The World Bank maintains a Fragile and Conflict-Affected Situations (FCS) list, updated annually, that serves as the closest thing to an official roster of countries in or near a conflict trap. The classification uses two categories: countries with high levels of institutional and social fragility, measured through governance and policy indicators, and countries affected by violent conflict, identified by conflict-related death rates relative to population.12The World Bank. Classification of Fragile and Conflict-Affected Situations
The FY2026 list includes 38 countries and territories, spanning sub-Saharan Africa, the Middle East, and parts of Asia and the Pacific. Many of the names are familiar from decades of conflict coverage: Afghanistan, the Democratic Republic of Congo, Somalia, South Sudan, Sudan, Syria, and Yemen. Others, like Kiribati and the Marshall Islands, appear for fragility reasons rather than active warfare.13The World Bank. FY26 List of Fragile and Conflict-Affected Situations The persistence of certain countries on this list year after year illustrates the trap in action.

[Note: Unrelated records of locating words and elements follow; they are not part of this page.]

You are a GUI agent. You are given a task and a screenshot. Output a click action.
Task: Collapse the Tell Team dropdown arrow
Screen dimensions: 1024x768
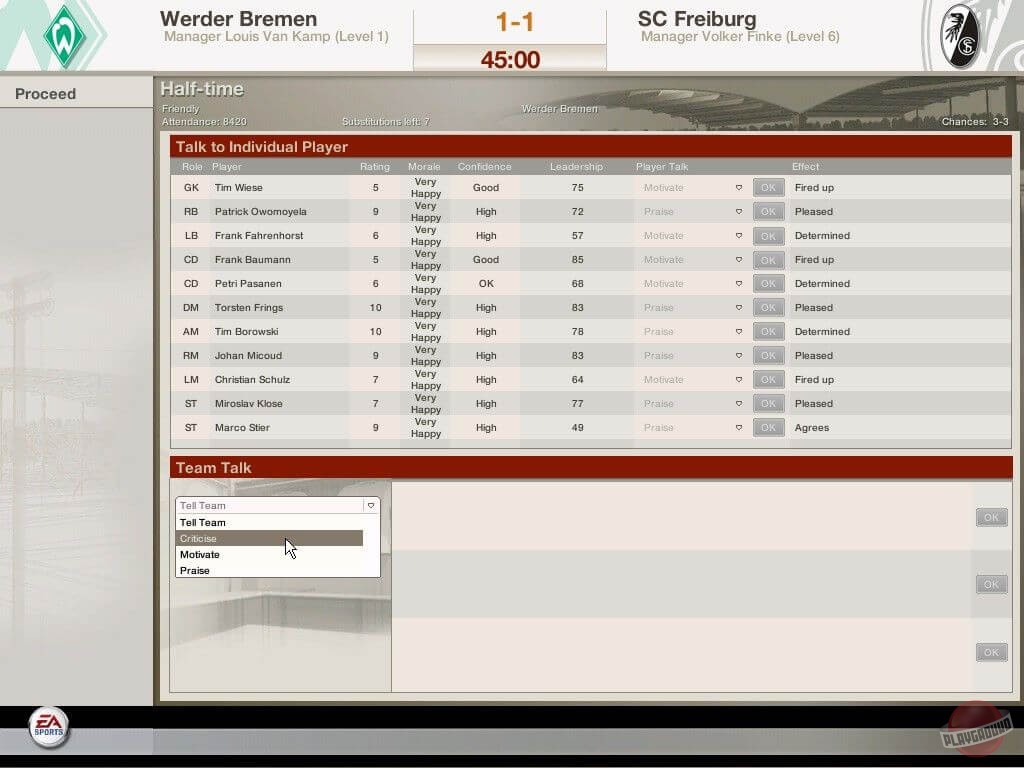[370, 506]
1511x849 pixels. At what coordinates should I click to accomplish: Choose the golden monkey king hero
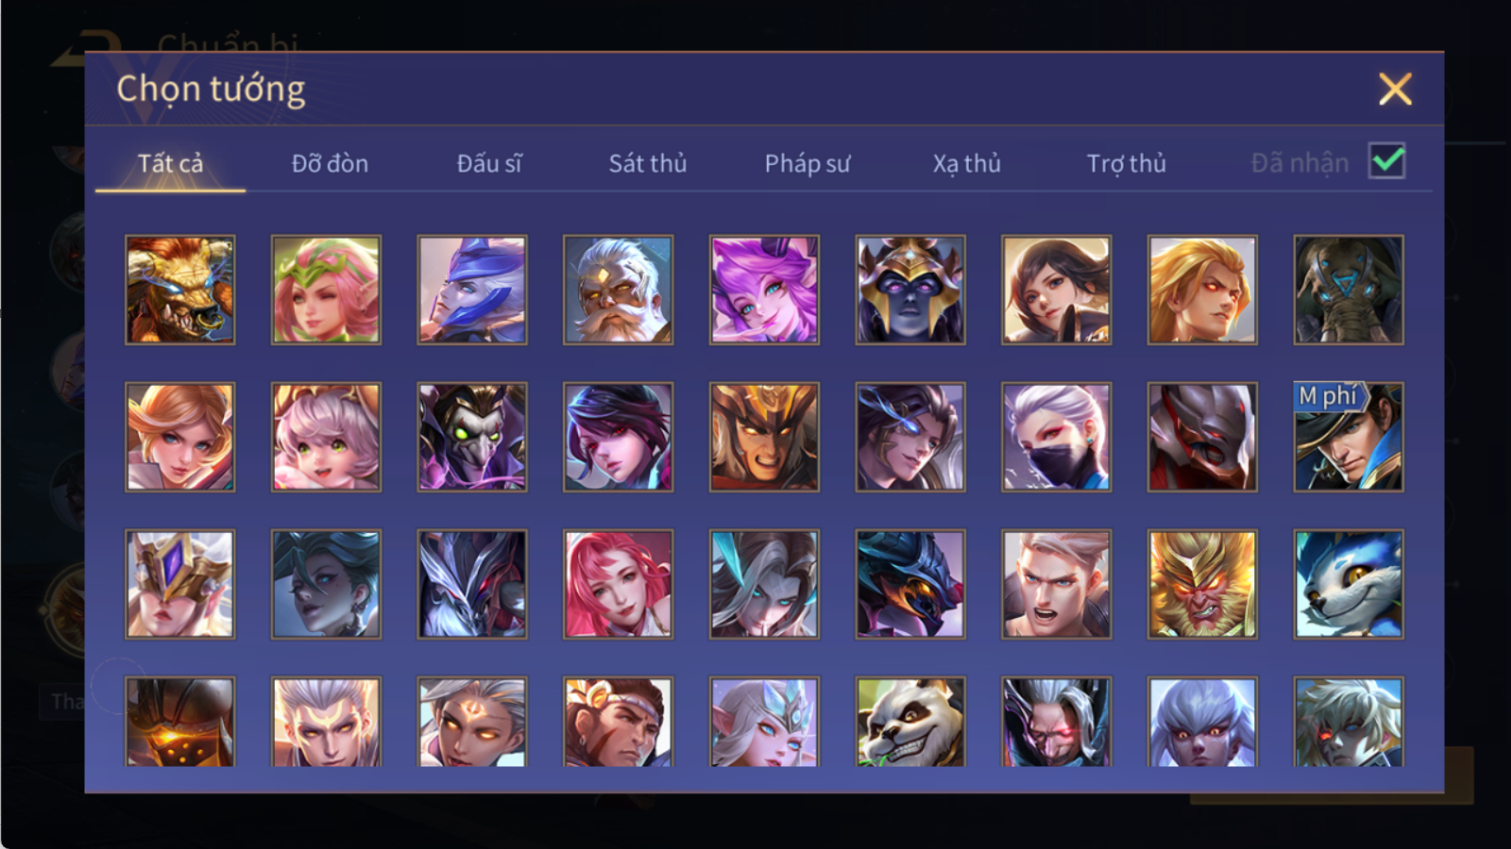click(1202, 584)
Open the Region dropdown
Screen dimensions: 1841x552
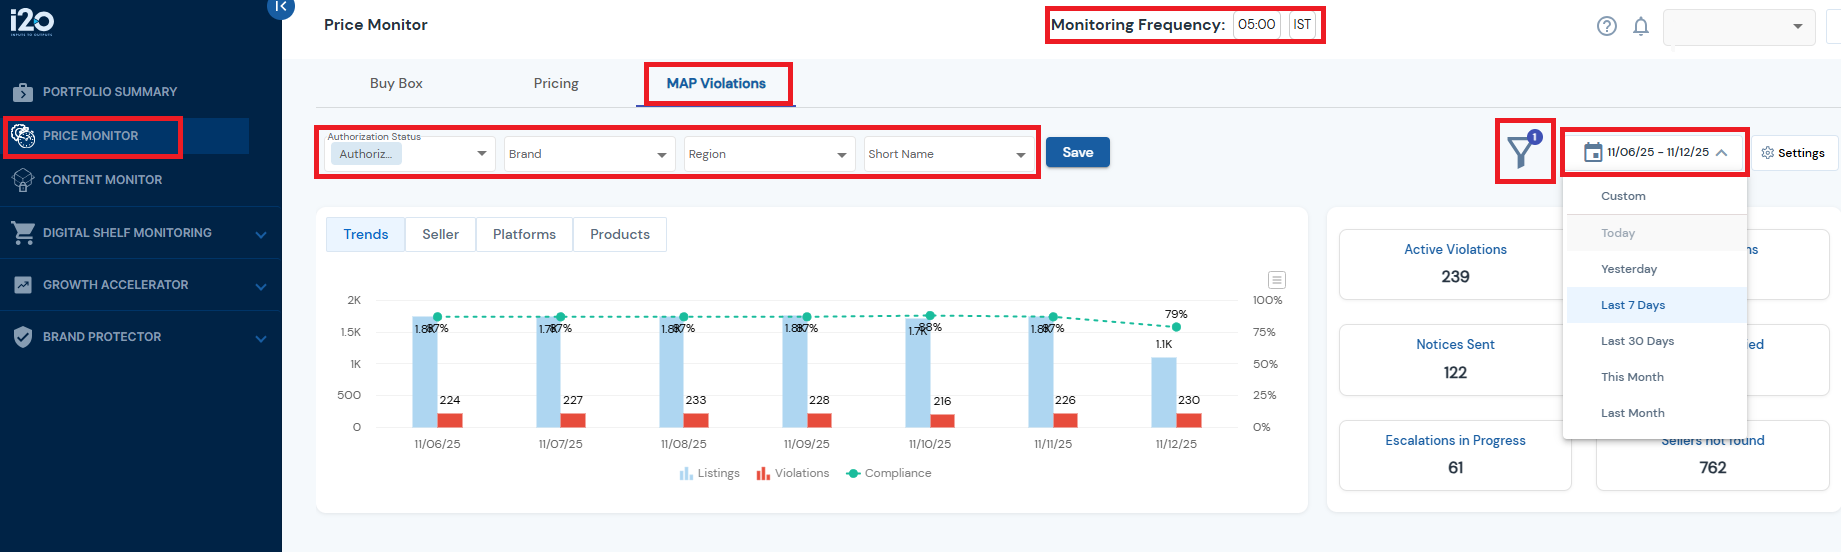coord(768,154)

If the conflict trap were easy to escape, it wouldn’t be a trap. But the research does point to approaches that improve the odds.

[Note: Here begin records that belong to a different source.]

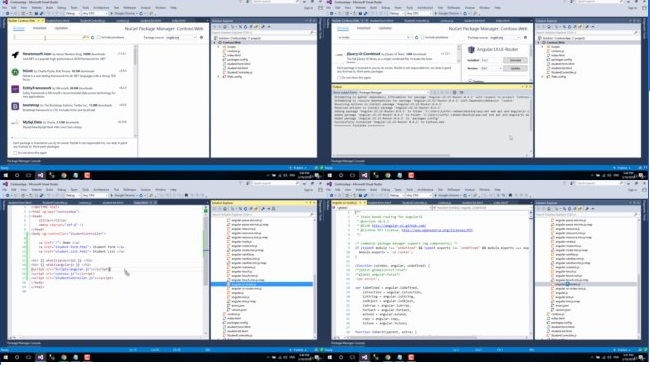Click the Bootstrap 'B' package icon
This screenshot has height=365, width=650.
[15, 107]
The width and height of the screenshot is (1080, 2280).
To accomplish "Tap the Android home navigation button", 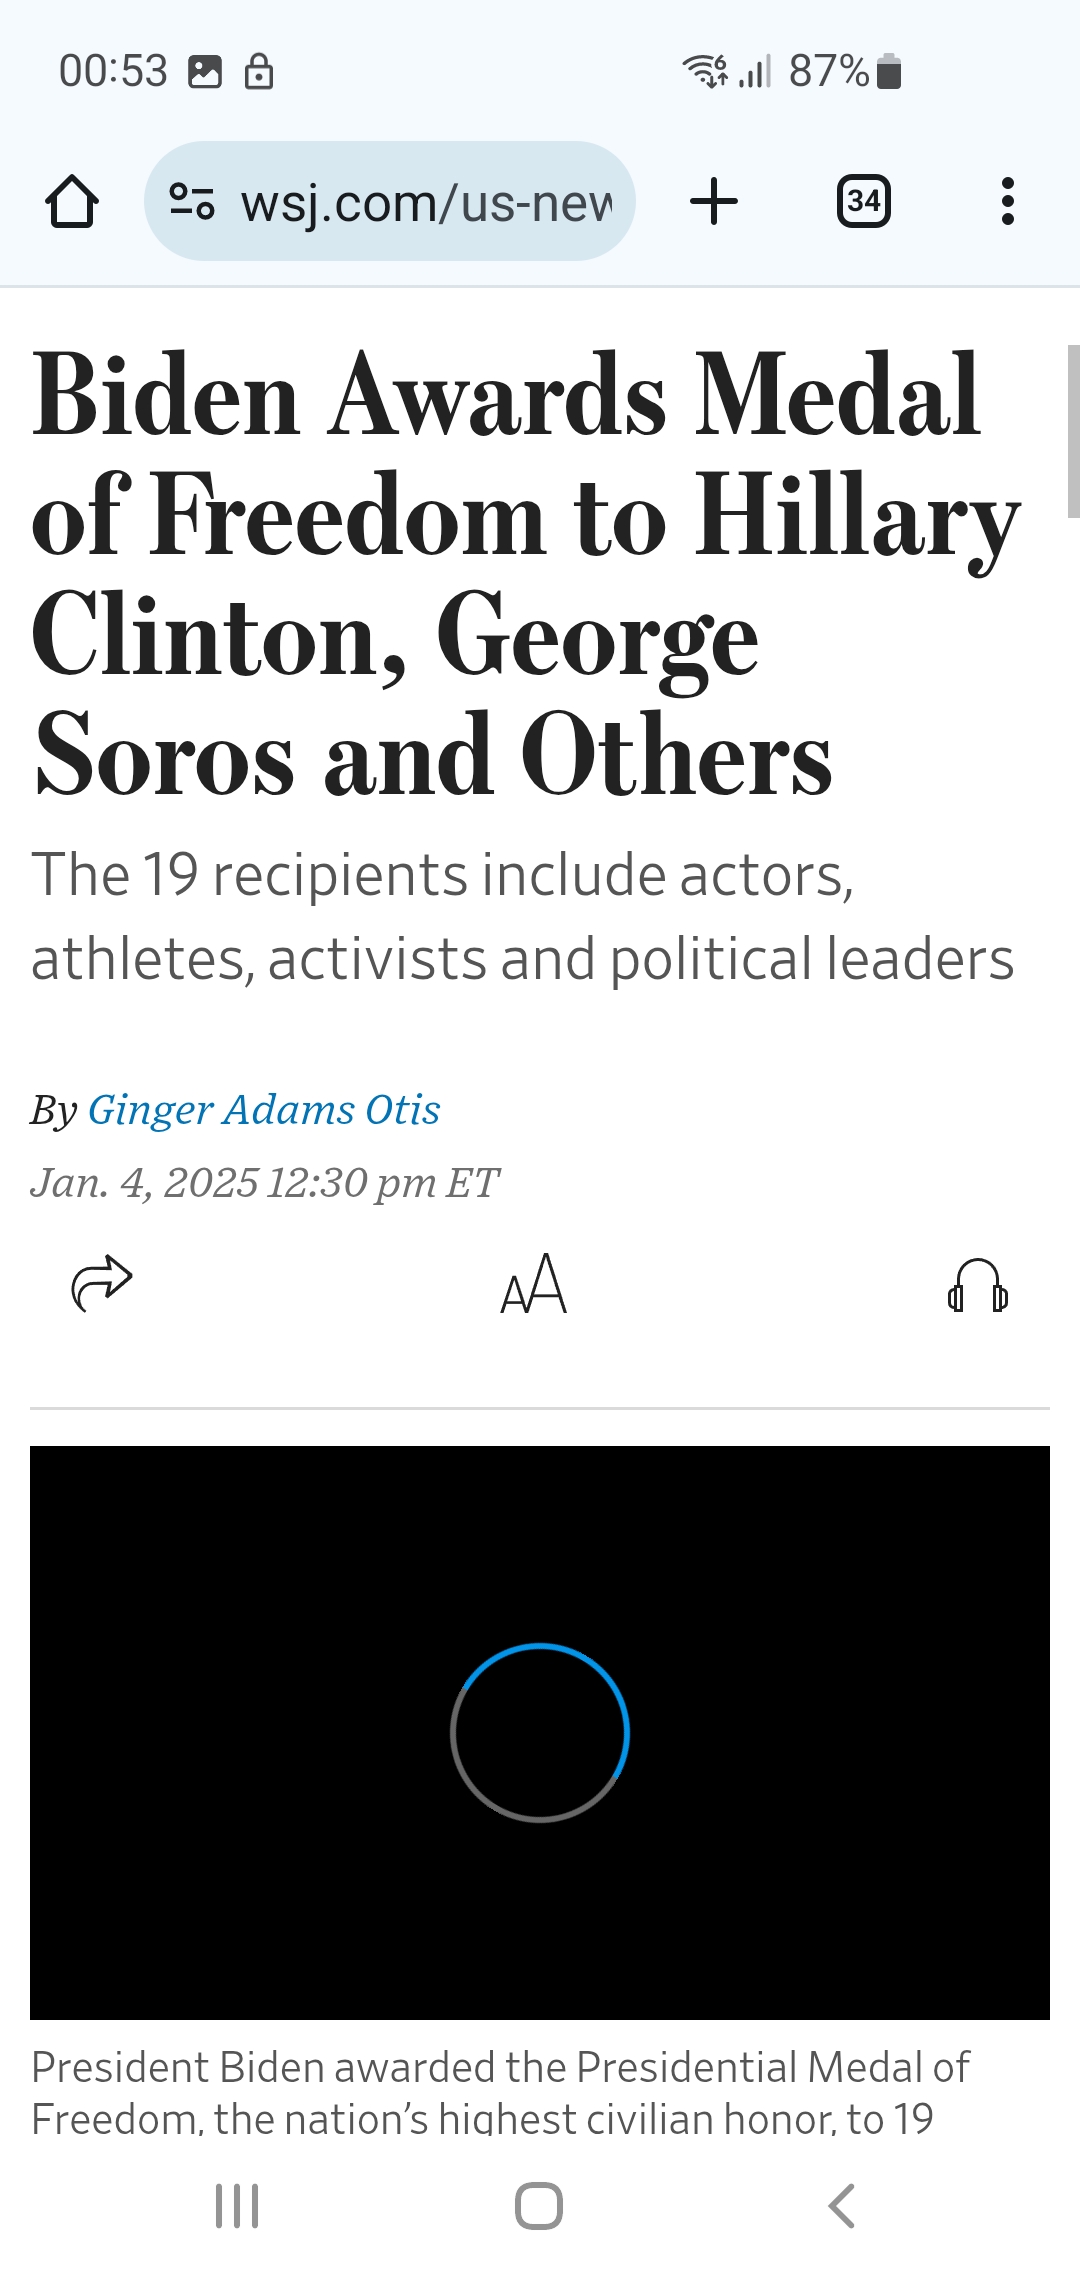I will [539, 2206].
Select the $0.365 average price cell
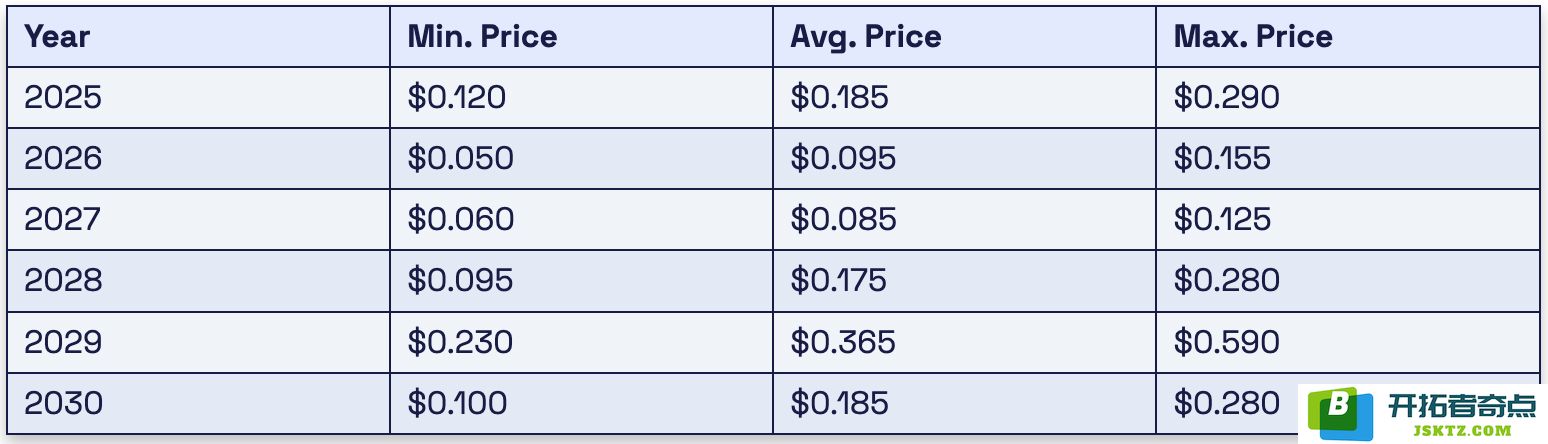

Because low income and resource dependence are the strongest predictors of conflict, sustained economic growth that broadens the economy beyond primary commodities is the most reliable long-term exit. Post-conflict countries typically experience a brief window of accelerated GDP growth as displaced economic activity resumes, but research suggests that without international aid, there would be little or no growth spurt at all. Aid appears most effective when directed at social infrastructure like schools and health clinics rather than at economic infrastructure like roads and power plants, where the evidence of impact is weaker.14Kiel Institute for the World Economy. The Effectiveness of Aid Under Post-Conflict Conditions: A Sector-Specific Analysis
Collier argues that post-conflict countries need prolonged international military presence, on the order of a decade, to keep peace during the vulnerable early years. He emphasizes that these forces must be prepared to fight, not just observe, and that the host country should reduce the size of its own military while building quality police forces instead.2Australian Treasury. The Bottom Billion: Why the Poorest Countries Are Failing and What Can Be Done About It Large domestic militaries in post-conflict settings tend to become part of the problem, with some research estimating that about 40 percent of their cost is inadvertently financed by overseas development assistance through the fungibility of financial flows.

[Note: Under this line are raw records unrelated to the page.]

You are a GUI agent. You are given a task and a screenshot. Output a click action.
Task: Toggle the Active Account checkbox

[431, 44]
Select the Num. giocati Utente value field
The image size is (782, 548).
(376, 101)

Rebuilding legal systems and creating credible mechanisms for accountability is essential but slow. Post-conflict societies need functioning courts, transparent governance, and security forces that answer to civilian authority rather than operating as independent power centers. The structural elements that enabled human rights violations during the conflict often endure after it ends, and reforming them requires sustained political will from both domestic leaders and international partners.10The Stimson Center. Rule of Law, Security and Transitional Justice in Fragile and Conflict-Affected Societies
None of these strategies work in isolation. Economic growth without security gains gets disrupted by renewed fighting. Security without institutional reform produces authoritarian stability that eventually fractures. The research consistently shows that escaping a conflict trap requires simultaneous progress on multiple fronts over a long period, which is precisely why so few countries manage it quickly.